Lets cover the best wood for a custom wood cutting board-
So, now that you have decided on buying a wood cutting board, you quickly find that there are so many options for look and feel. What type of wood should you consider? Are certain woods stronger or better than others? Which ones are the most durable? Which woods are going to be the most beautiful?
Hardwoods vs. softwoods
Hardwoods are from slow growth trees. They take a long time to grow into a usable tree. These are usually from deciduous trees. They drop their leaves in the fall and usually don’t grow in the winter time. Hardwoods consist of trees like oak, ash, and cherry. There are some other species considered in the hardwood family due to their slow growth habits but they are softer in nature, as rated on the Janka hardness scale. These would be woods like maple and walnut.
Maple really deserves a class all its own, in my humble opinion. There are so many variants of this tree species- from spalted maple to rock maple to curly and fiddleback maples! Imagine a wood cutting board with fiddleback maple! Ha!
Softwoods come from faster growing trees. These are usually conifer and evergreen trees.

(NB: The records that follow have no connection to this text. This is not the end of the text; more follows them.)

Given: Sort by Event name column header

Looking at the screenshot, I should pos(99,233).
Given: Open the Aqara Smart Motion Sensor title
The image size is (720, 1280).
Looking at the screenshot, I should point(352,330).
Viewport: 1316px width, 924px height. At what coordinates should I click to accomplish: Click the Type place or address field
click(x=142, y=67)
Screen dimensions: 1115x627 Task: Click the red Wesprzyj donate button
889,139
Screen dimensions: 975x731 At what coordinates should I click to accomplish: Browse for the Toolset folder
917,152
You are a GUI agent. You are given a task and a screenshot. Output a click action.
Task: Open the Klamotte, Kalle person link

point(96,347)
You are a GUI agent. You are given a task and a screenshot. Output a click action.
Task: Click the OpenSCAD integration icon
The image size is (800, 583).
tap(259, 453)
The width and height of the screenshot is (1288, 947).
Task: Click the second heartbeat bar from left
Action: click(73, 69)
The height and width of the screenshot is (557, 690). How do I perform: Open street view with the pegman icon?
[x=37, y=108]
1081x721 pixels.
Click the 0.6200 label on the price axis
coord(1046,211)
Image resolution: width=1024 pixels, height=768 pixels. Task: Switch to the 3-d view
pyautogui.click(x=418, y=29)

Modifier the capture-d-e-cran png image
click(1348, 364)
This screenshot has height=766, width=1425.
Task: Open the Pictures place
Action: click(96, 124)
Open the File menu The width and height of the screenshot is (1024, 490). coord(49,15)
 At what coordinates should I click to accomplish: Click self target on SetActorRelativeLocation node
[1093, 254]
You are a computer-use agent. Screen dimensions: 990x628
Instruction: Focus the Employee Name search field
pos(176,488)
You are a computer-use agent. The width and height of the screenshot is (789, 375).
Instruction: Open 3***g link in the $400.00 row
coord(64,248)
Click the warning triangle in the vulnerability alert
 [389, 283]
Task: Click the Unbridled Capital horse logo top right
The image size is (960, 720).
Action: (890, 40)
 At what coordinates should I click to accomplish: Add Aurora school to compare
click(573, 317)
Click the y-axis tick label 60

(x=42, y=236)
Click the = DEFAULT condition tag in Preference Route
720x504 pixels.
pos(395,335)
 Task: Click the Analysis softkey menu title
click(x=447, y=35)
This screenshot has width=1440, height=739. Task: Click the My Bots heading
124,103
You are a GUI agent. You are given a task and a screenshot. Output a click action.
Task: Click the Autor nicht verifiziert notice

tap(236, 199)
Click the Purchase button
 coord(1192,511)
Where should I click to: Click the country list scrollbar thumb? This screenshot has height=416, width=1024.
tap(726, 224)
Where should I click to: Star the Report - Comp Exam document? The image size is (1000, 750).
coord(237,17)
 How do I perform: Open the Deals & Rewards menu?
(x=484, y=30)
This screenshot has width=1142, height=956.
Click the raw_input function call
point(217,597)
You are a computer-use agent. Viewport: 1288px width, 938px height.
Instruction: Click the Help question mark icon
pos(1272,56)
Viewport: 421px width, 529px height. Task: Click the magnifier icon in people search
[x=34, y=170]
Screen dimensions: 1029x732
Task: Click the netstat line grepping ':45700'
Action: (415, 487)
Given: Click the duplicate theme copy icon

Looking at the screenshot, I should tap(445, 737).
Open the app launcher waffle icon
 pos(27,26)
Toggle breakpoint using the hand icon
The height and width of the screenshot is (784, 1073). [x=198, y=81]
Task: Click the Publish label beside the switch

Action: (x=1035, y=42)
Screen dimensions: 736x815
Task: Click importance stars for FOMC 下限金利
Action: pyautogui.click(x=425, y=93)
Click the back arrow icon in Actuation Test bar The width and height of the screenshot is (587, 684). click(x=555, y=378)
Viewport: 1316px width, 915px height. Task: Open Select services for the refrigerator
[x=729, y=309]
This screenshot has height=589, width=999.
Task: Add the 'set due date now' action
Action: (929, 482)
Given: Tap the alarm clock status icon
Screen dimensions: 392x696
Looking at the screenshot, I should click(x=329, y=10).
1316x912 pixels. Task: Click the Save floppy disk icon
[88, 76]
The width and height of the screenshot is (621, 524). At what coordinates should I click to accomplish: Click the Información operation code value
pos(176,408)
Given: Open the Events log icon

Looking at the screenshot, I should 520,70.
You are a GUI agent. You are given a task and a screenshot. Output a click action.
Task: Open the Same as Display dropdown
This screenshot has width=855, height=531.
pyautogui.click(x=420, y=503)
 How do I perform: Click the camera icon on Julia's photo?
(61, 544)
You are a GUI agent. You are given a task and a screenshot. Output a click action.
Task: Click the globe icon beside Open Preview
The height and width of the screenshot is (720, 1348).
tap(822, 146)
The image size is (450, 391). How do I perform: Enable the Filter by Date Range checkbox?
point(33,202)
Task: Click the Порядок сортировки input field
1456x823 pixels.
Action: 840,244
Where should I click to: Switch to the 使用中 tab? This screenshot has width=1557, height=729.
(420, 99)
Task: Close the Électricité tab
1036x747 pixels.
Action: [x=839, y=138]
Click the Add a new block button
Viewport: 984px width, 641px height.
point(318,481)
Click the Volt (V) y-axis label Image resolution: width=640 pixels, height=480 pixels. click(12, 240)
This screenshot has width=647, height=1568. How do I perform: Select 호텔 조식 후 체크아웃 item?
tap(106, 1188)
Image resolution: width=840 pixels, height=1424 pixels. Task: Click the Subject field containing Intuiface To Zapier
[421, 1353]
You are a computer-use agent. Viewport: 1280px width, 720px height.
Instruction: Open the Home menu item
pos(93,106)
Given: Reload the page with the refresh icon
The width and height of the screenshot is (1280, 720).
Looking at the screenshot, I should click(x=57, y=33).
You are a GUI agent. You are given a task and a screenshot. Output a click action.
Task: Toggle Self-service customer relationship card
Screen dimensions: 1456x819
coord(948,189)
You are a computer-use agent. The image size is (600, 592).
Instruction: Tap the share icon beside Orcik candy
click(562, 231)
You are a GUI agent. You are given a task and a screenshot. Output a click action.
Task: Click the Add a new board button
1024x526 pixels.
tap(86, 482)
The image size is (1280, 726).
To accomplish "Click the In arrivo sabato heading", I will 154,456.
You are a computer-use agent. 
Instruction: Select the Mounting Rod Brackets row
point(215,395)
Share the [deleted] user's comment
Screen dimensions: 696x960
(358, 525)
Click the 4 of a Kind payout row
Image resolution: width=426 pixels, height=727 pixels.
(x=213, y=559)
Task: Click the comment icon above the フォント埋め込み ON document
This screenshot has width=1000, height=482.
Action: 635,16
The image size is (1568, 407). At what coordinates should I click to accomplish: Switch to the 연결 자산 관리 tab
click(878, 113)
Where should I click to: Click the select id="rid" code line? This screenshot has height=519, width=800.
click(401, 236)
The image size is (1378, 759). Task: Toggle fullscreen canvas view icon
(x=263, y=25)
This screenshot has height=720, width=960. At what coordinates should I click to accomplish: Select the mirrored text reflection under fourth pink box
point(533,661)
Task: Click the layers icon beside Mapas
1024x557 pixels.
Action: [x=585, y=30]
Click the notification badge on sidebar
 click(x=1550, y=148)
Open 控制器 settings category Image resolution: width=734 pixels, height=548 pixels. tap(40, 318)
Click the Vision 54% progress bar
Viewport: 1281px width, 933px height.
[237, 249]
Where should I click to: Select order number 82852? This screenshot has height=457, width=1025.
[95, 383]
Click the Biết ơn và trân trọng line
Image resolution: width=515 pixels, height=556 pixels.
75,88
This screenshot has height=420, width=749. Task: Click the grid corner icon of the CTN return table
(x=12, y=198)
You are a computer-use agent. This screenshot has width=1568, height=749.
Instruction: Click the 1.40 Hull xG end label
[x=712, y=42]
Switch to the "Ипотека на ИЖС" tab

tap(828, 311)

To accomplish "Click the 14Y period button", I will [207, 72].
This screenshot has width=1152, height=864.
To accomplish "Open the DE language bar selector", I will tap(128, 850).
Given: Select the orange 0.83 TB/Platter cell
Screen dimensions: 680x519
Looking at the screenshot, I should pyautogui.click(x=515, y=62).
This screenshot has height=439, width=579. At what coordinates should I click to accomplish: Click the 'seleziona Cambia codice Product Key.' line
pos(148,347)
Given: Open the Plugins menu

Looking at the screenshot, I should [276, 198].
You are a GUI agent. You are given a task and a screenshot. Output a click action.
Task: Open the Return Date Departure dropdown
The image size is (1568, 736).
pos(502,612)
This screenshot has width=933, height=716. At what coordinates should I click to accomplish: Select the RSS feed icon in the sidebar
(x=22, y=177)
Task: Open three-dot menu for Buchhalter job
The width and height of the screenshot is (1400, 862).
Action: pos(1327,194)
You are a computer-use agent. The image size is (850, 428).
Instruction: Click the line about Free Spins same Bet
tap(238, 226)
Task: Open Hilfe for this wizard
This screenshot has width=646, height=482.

Aside from hardness and softness of the wood itself, there are a few other characteristics for consideration:
- Figure, otherwise known as “character”
- UV stable woods
Walnut has tremendous character, especially in a custom cutting board. Most furniture pieces are made from straight and clean walnut, with very little character. This is primarily for the integrity of the furniture piece. The sapwood is a bit more “unruly” and often not desired in the furniture making world but in a wood cutting board, this is a great material selection because of all the variations in its color. From purples to light yellows, sapwood walnut will get you all sappy. Er, not the sticky kind… Drool over a walnut cutting board!
I love walnut because each piece of wood is so different from the other. It lends to creating a truly one of a kind wood cutting board.
Woods like maple are considered a very clean wood. Maple is straight and doesn’t tend to steal the show, like it’s walnut counterpart. Maple is light and the grain patterns are almost invisible.
On the other side of the color spectrum, you have hardwoods like purple heart and canary wood. Purple heart is just like it sounds. It is very purple! Customers often ask me if the wood was stained and are astonished to find that the natural color of the wood is that pretty.
Color can also lend itself in contrasting and complimenting patterns. This is where the creative juices can flow and really get a pleasing and fun custom wood cutting board.
UV stable woods
UV stable woods made my list of woods to consider in a custom cutting board because cutting boards are out in the kitchen where there is natural light. Some woods can discolor to an unpleasant tone with prolonged use. This would a wood like cherry. Cherry is very stable and very beautiful but will change from a naturally warm and pleasant color to a more dull brown color. Most of us have seen cherry in homes or custom furniture and it looks so beautiful but that is because it has been stained and finished with certain finishes that prohibit UV rays from hitting the wood.
The purple heart we mentioned earlier will start out a really dull purple but will brighten to a wonderful and deep purple color with UV light.
All that being said, maple is the most common lumber selection in any custom wood cutting board. While there are many variants to consider, rock maple is by far my most favorite. It dulls my blades and is a bear to run through the shop. Which tells me that it will hold up just fine with use in any commercial kitchen and personal kitchens alike.
Maple is very stable and very straight grained. It doesn’t warp or move. And maple is extremely easy to maintain for a custom wood cutting board.
It takes a professional woodworker to know what lumber to select when making any custom wood cutting board. A lot of pieces at my local lumber yard are offcuts and usually on a great sale that it can be tempting to buy! But I have to carefully select materials that will stand the test of time in any kitchen. This is one of the most rewarding dynamics of my business.
Wood has a voice. And a life to live beyond it cutting down in some forest. That life is in your kitchen. And with your family.